# Results Analysis & Comparison

This notebook compares the performance of the **Baseline Flat Classifier** (Notebook 02) against the **Hierarchical Classifier** (Notebook 03b End-to-End).

Metrics are loaded directly from the standardized JSON outputs generated during training/evaluation.

In [1]:
import os
import json
import numpy as np
import pandas as pd
import matplotlib.pyplot as plt
import seaborn as sns
from sklearn.metrics import confusion_matrix
from mpl_toolkits.axes_grid1 import make_axes_locatable

MODELS_DIR = '../models'

def load_json(path):
    with open(path, 'r') as f:
        return json.load(f)


In [2]:
# 1. Load Flat Models
flat_records = []
flat_dir = os.path.join(MODELS_DIR, 'flat-classifiers')
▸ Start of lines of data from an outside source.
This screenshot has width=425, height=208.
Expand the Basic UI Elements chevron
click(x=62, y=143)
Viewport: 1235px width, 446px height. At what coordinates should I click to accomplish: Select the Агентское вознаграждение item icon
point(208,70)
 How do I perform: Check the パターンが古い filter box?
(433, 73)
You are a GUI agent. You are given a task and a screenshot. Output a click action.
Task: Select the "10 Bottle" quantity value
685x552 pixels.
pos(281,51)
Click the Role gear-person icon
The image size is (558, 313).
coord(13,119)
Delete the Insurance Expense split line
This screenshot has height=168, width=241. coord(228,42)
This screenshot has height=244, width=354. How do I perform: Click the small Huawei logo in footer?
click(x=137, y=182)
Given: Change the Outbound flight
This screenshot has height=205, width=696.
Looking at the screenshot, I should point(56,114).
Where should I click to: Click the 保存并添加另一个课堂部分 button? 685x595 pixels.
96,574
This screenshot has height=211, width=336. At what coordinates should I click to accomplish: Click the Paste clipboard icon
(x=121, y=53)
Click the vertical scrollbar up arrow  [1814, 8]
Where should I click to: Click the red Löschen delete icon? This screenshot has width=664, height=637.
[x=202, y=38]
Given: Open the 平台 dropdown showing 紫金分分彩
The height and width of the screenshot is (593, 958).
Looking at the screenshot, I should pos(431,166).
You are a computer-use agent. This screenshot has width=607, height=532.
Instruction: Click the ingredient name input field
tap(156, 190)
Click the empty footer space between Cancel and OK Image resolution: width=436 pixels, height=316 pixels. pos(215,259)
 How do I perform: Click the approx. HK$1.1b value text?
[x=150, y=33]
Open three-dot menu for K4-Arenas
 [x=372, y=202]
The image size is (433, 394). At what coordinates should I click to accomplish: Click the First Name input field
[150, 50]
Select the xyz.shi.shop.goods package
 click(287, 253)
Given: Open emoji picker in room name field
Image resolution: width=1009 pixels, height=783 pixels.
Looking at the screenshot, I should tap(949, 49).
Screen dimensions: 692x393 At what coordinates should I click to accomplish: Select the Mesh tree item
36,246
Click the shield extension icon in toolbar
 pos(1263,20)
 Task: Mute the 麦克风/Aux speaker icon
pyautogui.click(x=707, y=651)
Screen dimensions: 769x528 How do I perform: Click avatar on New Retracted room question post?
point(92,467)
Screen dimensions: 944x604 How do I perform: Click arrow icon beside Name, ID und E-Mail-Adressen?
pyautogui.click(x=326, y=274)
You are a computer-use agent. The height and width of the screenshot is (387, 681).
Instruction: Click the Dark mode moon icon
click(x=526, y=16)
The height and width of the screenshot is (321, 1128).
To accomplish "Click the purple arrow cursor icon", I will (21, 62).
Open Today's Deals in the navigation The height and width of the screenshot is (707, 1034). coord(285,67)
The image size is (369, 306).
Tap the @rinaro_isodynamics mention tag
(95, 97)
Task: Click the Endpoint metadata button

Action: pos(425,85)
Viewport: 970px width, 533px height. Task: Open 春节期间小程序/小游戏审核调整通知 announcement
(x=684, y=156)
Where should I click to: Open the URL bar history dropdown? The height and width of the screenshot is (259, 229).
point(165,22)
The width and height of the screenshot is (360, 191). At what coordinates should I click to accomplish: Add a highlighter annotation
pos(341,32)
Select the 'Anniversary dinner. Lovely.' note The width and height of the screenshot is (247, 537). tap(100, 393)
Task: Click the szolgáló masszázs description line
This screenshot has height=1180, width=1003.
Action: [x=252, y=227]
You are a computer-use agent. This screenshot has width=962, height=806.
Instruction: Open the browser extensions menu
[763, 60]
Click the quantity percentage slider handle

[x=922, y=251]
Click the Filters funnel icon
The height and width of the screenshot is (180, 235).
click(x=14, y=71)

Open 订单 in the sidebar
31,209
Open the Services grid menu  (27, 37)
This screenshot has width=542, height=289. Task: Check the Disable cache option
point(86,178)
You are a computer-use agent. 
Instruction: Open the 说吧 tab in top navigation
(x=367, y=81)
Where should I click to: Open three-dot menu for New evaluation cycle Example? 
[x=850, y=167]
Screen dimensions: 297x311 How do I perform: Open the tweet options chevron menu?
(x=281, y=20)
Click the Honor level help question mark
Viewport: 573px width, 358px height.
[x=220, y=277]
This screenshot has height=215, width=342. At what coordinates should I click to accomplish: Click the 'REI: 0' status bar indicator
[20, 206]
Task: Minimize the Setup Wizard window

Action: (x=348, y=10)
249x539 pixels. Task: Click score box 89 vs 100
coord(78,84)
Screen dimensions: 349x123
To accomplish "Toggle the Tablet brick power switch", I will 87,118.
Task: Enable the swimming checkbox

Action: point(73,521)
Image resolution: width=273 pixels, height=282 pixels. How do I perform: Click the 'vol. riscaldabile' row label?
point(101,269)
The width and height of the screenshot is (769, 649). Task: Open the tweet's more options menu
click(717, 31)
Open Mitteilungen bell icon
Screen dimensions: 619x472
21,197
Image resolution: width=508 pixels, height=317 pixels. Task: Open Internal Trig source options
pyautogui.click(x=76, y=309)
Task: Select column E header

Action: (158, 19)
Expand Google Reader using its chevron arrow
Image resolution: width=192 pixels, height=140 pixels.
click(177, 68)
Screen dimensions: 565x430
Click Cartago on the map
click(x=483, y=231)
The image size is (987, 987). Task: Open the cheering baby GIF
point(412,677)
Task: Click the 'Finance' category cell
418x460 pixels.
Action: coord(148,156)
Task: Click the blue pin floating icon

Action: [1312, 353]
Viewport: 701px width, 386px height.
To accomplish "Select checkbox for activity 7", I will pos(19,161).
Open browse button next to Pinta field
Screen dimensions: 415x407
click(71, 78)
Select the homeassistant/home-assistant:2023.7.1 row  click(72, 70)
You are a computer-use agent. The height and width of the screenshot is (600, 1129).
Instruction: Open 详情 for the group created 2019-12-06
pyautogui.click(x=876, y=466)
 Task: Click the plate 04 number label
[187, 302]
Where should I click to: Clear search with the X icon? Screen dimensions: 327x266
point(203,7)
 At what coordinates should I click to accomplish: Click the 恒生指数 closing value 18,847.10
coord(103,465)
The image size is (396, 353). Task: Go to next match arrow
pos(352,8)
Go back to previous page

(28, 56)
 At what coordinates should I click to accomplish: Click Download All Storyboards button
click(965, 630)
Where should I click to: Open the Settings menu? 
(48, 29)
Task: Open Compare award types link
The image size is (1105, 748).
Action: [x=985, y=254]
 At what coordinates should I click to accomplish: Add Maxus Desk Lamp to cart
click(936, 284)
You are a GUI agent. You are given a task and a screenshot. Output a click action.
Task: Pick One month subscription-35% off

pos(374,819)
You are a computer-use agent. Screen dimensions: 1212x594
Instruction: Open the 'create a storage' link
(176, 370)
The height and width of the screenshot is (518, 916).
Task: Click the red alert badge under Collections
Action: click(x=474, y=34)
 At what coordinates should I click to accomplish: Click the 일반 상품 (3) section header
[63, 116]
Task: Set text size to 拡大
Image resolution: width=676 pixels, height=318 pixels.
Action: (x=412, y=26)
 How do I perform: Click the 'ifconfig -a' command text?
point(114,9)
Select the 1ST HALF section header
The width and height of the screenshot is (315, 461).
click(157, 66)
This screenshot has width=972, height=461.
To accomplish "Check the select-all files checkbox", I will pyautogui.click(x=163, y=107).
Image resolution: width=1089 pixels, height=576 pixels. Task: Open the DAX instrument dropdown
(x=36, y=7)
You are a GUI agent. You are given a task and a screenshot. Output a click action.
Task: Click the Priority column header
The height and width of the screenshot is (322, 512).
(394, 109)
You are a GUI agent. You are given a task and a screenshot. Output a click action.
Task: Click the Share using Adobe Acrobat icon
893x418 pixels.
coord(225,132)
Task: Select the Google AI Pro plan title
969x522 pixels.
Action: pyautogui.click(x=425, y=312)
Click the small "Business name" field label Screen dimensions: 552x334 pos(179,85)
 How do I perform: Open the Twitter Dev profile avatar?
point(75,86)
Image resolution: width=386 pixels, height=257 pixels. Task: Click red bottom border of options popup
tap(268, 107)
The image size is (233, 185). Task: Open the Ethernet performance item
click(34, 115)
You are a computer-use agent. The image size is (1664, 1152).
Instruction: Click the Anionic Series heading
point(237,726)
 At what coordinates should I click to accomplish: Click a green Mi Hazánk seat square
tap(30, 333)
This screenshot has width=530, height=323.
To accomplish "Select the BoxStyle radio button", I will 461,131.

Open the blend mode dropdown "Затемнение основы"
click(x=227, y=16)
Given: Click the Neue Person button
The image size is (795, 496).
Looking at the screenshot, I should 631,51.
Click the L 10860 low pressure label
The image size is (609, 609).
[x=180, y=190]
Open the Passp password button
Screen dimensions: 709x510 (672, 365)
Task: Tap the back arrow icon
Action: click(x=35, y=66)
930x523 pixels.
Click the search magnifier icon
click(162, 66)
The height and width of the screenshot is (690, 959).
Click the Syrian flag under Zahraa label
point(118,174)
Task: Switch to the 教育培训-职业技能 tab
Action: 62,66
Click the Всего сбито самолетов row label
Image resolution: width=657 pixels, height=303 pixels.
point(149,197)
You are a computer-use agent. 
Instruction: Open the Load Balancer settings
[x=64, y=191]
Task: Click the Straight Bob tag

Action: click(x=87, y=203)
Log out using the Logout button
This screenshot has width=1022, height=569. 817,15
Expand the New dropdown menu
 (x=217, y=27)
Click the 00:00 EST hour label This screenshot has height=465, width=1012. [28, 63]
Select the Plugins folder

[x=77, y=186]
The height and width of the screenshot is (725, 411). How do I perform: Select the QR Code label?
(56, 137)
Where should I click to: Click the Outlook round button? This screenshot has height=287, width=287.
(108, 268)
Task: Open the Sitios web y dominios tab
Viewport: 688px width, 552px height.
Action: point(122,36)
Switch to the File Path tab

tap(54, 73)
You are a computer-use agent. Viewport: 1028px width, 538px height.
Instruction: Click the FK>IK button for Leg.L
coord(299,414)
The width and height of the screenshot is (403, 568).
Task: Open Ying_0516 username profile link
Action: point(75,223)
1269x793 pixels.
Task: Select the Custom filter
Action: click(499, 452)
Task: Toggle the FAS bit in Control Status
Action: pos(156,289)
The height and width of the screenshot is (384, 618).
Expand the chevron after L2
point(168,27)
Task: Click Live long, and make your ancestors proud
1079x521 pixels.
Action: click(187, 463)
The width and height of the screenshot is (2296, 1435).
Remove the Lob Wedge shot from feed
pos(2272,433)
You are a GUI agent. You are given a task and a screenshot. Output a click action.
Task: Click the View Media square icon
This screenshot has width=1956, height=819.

# Load parameters mapping if available
param_map = {}
if os.path.exists(flat_dir):
    csv_path = os.path.join(flat_dir, 'architecture_comparison.csv')
    if os.path.exists(csv_path):
        try:
            df_params = pd.read_csv(csv_path)
            # Normalize column names just in case
            df_params.columns = df_params.columns.str.strip()
            if 'Architecture' in df_params.columns and 'Parameters' in df_params.columns:
                param_map = dict(zip(df_params['Architecture'], df_params['Parameters']))
        except Exception as e:
            print(f"Warning: Could not load architecture_comparison.csv: {e}")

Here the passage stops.